— start of Provided passage —

The tricky part here is picking what main() is and how you get to/from
it. If main() is just one of the steps in the process, then y() is
equivalent. If you can get from main() to y() without stalling, then you
can do that from y() to whatever its subordinate step is, say z(). You
can get into the same bad situation of going around and around forever
this way.
One soution is to put a cap on on how deep you go. Say in this example
that's z(). When you get to z(), you never attempt to do the next thing,
say a(), you simply return back to main() and let it continue. That
works really well if z() is the natural end of what you're doing, in
this case the end of the life of the current instruction. The problem
here is that you don't know whether you actually came from main() in the
first place, or if you came from a callback somewhere in the middle. If
you did, you'd return to the callback, it would end, and there would be
nothing responsible for the next action of the CPU. If you make the
callback smarter, then all the callbacks start to be mini main()s and
the complexity goes way up.
To solve -this- issue, you can simply keep track of whether you've
gotten where you are from main or from a callback after it. If you get
to z() and you're not from main(), you run it and record that you are
now from main. If you are, you return to it. This way, you can end up at
most twice the deepest call depth of a particular instructions life
cycle because you can never have main() appear in it twice and you
always have to start an instruction in main(). This gets us back to
basically what I had the first time around, except that it's now a flag
for the whole CPU rather than for a single step.
The next problem is dealing with calls to what would be y() in your
example from code that is not part of the CPU. That would happen when in
an instruction that calls read() or write(). In these bits of code we
can't return whether we're expecting a callback since the value will be
lost and will have to instead record what's going on in the CPU
someplace to read back when we get control again.

— end of Provided passage —
— start of Dataset content —

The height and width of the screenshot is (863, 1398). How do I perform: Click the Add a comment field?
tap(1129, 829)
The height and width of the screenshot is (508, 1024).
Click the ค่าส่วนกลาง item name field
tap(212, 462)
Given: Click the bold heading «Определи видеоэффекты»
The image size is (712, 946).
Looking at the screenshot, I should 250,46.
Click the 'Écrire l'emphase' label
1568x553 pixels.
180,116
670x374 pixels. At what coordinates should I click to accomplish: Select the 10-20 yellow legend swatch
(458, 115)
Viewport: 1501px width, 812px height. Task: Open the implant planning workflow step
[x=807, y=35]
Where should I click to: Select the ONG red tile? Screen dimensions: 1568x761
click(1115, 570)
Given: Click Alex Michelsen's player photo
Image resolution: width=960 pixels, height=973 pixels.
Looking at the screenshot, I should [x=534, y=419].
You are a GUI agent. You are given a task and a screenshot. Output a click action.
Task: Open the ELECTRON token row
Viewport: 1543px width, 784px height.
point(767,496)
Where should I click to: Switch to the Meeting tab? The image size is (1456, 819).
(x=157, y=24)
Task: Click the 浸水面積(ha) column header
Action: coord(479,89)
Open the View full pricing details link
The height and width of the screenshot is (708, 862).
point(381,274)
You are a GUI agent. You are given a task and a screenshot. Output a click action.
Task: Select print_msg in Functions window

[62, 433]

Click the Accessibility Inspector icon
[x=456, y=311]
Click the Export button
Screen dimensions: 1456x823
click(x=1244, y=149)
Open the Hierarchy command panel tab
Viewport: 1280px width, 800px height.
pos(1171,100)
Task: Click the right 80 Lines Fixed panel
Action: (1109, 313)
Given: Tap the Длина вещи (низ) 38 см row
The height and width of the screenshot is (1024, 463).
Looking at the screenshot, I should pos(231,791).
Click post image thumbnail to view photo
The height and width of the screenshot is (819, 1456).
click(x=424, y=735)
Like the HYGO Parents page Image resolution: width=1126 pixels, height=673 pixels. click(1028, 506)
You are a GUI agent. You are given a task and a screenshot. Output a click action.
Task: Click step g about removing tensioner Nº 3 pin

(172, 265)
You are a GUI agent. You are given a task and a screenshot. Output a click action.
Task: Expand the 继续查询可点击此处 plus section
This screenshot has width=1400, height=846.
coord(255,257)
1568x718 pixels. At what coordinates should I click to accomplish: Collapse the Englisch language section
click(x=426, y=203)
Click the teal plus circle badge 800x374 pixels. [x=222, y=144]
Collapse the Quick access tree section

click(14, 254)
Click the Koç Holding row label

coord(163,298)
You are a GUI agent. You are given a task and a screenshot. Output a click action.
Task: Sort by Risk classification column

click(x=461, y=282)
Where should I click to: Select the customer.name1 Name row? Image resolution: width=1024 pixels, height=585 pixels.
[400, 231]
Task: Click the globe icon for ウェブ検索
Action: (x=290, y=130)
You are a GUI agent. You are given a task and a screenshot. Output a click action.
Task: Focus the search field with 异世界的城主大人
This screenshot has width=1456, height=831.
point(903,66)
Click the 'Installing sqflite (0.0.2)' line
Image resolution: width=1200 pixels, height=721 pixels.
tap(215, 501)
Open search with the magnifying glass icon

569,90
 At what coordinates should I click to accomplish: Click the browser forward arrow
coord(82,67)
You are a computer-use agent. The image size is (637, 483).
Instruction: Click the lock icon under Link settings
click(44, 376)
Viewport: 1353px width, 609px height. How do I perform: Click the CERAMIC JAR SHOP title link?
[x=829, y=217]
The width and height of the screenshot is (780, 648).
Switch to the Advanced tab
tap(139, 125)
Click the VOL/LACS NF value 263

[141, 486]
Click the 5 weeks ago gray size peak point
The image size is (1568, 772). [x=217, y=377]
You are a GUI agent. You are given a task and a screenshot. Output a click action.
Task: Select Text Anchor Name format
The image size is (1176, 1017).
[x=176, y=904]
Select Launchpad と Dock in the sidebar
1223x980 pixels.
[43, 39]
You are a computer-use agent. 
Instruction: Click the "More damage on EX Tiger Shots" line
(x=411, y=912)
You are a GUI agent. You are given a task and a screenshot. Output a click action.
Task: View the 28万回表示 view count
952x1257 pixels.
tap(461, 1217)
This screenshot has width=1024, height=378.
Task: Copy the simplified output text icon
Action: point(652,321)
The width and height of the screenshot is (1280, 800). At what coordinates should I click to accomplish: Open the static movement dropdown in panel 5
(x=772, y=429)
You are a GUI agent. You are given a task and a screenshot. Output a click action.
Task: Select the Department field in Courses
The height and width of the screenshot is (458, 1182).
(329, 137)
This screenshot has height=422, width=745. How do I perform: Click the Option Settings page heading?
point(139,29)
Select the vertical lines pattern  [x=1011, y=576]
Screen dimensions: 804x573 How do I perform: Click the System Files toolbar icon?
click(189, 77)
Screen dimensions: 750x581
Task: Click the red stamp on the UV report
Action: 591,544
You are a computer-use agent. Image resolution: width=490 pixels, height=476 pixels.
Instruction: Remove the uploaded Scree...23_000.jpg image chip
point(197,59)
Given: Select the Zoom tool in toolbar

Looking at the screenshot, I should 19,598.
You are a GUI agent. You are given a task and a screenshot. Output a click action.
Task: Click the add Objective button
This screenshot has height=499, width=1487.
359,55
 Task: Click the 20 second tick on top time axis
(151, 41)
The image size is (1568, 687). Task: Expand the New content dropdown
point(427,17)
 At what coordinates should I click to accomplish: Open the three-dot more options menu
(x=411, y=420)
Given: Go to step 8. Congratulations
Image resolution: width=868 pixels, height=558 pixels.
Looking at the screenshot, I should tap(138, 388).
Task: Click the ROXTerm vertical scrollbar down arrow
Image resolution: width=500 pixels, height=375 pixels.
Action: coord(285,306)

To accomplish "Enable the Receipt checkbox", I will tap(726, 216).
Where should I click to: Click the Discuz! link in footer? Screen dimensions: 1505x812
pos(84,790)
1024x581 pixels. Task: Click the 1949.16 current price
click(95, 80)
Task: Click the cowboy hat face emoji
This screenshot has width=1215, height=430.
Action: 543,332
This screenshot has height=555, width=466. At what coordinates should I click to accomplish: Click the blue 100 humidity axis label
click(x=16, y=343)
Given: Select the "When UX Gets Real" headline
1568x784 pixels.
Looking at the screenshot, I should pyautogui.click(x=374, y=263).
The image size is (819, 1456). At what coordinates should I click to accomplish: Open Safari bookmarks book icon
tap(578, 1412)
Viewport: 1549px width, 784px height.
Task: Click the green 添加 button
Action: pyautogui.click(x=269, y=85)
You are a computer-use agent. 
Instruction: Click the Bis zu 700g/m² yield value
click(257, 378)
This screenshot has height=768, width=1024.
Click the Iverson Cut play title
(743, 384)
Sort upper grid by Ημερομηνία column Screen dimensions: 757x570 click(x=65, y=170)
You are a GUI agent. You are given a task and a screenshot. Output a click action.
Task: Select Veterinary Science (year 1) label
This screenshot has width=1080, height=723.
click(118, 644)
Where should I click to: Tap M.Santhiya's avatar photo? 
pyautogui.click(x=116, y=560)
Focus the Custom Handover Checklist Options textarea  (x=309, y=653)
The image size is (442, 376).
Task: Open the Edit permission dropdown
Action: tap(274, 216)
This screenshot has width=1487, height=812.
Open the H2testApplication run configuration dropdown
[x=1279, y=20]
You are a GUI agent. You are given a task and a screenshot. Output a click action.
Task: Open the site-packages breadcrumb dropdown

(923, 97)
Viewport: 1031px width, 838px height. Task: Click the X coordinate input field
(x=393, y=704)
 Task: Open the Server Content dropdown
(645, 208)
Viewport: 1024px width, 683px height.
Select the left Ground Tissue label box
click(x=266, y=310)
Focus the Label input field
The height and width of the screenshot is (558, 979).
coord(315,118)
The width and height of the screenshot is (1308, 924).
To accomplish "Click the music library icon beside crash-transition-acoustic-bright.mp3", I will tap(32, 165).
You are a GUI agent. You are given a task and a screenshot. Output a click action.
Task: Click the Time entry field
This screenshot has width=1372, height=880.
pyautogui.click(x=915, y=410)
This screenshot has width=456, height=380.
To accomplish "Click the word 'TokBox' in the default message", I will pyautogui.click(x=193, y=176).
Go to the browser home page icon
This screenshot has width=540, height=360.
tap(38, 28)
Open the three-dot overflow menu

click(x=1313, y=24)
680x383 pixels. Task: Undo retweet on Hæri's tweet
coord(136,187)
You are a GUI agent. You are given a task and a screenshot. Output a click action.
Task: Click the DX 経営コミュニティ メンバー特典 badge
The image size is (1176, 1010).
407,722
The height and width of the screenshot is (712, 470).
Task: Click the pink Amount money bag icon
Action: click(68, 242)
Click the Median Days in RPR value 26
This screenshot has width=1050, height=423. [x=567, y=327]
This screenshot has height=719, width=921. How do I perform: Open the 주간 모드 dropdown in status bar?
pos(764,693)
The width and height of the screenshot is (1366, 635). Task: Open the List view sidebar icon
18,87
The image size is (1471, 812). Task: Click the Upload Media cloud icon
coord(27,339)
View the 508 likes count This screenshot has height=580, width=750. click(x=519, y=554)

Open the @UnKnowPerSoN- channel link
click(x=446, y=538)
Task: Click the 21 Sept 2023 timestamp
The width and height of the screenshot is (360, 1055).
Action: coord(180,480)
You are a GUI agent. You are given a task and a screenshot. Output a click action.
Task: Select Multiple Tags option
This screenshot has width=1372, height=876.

— end of Dataset content —

▸ **Set problem**
Transcribe the passage in the post on main() and callbacks that opens with the words containing "To solve -this- issue, you" and closes with "a single step.".

▸ **Result for this exercise**
To solve -this- issue, you can simply keep track of whether you've
gotten where you are from main or from a callback after it. If you get
to z() and you're not from main(), you run it and record that you are
now from main. If you are, you return to it. This way, you can end up at
most twice the deepest call depth of a particular instructions life
cycle because you can never have main() appear in it twice and you
always have to start an instruction in main(). This gets us back to
basically what I had the first time around, except that it's now a flag
for the whole CPU rather than for a single step.